**THE REQUEST**
Render the rows from the line containing "Focus the Gross" through the line containing "click(x=128, y=165)", inclusive, as a Markdown table with the columns Number and Line, skipping any blank lines.

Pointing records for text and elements
----------------
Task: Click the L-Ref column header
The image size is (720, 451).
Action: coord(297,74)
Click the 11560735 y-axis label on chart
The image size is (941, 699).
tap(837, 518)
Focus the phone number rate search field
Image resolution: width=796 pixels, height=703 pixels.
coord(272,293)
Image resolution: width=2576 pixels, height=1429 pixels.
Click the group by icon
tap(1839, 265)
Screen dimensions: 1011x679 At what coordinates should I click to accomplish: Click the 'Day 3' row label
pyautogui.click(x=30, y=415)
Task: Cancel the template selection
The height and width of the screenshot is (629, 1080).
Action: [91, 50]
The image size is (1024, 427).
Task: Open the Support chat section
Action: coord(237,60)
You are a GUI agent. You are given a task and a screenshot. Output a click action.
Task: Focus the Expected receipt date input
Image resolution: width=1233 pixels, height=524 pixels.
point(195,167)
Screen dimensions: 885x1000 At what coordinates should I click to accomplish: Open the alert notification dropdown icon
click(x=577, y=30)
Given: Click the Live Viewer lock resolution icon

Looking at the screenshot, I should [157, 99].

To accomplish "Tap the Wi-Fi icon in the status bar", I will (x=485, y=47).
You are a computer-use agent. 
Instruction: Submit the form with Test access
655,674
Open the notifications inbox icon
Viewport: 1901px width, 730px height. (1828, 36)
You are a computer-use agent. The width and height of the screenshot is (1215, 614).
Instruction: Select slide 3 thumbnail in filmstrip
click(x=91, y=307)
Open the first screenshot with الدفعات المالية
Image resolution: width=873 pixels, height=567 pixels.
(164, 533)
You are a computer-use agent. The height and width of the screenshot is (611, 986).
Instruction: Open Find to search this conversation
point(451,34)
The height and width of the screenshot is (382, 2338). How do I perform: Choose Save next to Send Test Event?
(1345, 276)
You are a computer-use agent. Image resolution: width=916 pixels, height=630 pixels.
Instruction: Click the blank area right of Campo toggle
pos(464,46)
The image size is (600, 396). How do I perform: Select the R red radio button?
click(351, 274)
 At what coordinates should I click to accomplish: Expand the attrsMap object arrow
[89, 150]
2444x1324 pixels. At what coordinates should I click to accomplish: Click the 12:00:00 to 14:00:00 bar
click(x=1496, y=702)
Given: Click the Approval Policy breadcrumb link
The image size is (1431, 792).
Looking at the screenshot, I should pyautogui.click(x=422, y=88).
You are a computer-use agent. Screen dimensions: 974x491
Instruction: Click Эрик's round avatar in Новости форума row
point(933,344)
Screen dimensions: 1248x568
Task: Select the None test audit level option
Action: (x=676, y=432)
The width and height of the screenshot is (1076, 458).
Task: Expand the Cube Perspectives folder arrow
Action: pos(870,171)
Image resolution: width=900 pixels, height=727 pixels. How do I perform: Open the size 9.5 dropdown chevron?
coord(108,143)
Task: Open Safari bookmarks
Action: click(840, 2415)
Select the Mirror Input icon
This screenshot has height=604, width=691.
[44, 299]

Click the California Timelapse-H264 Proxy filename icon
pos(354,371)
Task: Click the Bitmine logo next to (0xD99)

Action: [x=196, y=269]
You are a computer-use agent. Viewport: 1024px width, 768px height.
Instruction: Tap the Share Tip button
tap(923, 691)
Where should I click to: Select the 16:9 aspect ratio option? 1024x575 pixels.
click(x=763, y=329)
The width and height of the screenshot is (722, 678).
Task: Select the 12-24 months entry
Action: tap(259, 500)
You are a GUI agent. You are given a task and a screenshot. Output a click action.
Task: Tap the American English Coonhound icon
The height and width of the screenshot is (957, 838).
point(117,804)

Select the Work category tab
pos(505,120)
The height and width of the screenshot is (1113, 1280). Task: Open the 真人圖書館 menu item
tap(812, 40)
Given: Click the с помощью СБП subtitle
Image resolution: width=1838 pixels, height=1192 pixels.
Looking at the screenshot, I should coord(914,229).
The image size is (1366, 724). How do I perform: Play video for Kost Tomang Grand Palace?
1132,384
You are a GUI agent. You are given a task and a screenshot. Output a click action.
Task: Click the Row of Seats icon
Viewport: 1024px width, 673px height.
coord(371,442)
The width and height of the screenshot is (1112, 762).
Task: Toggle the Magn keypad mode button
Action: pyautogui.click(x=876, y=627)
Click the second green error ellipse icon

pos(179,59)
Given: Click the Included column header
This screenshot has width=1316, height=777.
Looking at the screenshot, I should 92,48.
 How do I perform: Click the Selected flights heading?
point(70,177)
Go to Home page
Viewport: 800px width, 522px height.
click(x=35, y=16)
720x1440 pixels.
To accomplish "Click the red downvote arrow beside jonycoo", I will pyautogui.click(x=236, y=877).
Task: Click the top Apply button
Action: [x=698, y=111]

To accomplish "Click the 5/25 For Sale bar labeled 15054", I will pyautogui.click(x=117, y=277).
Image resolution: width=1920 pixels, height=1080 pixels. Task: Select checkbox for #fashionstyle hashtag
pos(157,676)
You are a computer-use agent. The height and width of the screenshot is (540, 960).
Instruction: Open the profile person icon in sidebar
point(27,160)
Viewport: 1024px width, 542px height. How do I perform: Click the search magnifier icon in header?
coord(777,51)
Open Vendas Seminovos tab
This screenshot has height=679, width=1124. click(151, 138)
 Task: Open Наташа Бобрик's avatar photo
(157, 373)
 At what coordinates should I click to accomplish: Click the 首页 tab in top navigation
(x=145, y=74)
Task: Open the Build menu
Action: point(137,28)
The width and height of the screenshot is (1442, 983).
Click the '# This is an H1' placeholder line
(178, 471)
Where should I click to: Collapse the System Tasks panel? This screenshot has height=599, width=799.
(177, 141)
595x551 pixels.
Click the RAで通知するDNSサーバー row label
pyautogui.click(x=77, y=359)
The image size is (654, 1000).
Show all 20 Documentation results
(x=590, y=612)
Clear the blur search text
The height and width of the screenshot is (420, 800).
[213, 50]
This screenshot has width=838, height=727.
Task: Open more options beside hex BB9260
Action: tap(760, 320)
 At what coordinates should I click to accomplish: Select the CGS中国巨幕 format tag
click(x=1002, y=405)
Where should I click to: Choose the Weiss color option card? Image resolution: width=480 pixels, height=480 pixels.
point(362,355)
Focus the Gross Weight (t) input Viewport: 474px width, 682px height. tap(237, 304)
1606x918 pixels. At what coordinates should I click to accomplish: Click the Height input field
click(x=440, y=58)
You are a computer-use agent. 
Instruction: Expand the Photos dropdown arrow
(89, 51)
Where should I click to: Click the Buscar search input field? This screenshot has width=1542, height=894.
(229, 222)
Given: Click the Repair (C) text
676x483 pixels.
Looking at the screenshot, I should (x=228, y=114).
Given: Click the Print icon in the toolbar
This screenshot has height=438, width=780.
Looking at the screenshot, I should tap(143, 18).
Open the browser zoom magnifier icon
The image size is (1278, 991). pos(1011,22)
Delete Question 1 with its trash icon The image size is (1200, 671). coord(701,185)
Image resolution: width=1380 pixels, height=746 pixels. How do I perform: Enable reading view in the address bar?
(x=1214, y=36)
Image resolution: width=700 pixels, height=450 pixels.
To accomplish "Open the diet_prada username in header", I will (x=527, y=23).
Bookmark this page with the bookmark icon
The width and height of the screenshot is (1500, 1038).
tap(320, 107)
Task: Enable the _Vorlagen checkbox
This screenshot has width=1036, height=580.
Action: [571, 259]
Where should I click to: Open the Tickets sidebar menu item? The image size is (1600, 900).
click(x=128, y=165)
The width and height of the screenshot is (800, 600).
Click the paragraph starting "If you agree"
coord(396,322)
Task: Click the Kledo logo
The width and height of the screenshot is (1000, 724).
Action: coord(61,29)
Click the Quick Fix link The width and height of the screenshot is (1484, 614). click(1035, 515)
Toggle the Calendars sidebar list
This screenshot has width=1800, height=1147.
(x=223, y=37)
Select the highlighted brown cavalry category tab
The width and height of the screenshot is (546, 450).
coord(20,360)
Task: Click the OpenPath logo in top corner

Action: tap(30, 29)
----------------
**FULL ANSWER**
| Number | Line |
|---|---|
| 1 | Focus the Gross Weight (t) input Viewport: 474px width, 682px height. tap(237, 304) |
| 2 | 1606x918 pixels. At what coordinates should I click to accomplish: Click the Height input field |
| 3 | click(x=440, y=58) |
| 4 | You are a computer-use agent.  |
| 5 | Instruction: Expand the Photos dropdown arrow |
| 6 | (89, 51) |
| 7 | Where should I click to: Click the Buscar search input field? This screenshot has width=1542, height=894. |
| 8 | (229, 222) |
| 9 | Given: Click the Repair (C) text |
| 10 | 676x483 pixels. |
| 11 | Looking at the screenshot, I should (x=228, y=114). |
| 12 | Given: Click the Print icon in the toolbar |
| 13 | This screenshot has height=438, width=780. |
| 14 | Looking at the screenshot, I should tap(143, 18). |
| 15 | Open the browser zoom magnifier icon |
| 16 | The image size is (1278, 991). pos(1011,22) |
| 17 | Delete Question 1 with its trash icon The image size is (1200, 671). coord(701,185) |
| 18 | Image resolution: width=1380 pixels, height=746 pixels. How do I perform: Enable reading view in the address bar? |
| 19 | (x=1214, y=36) |
| 20 | Image resolution: width=700 pixels, height=450 pixels. |
| 21 | To accomplish "Open the diet_prada username in header", I will (x=527, y=23). |
| 22 | Bookmark this page with the bookmark icon |
| 23 | The width and height of the screenshot is (1500, 1038). |
| 24 | tap(320, 107) |
| 25 | Task: Enable the _Vorlagen checkbox |
| 26 | This screenshot has width=1036, height=580. |
| 27 | Action: [571, 259] |
| 28 | Where should I click to: Open the Tickets sidebar menu item? The image size is (1600, 900). |
| 29 | click(x=128, y=165) |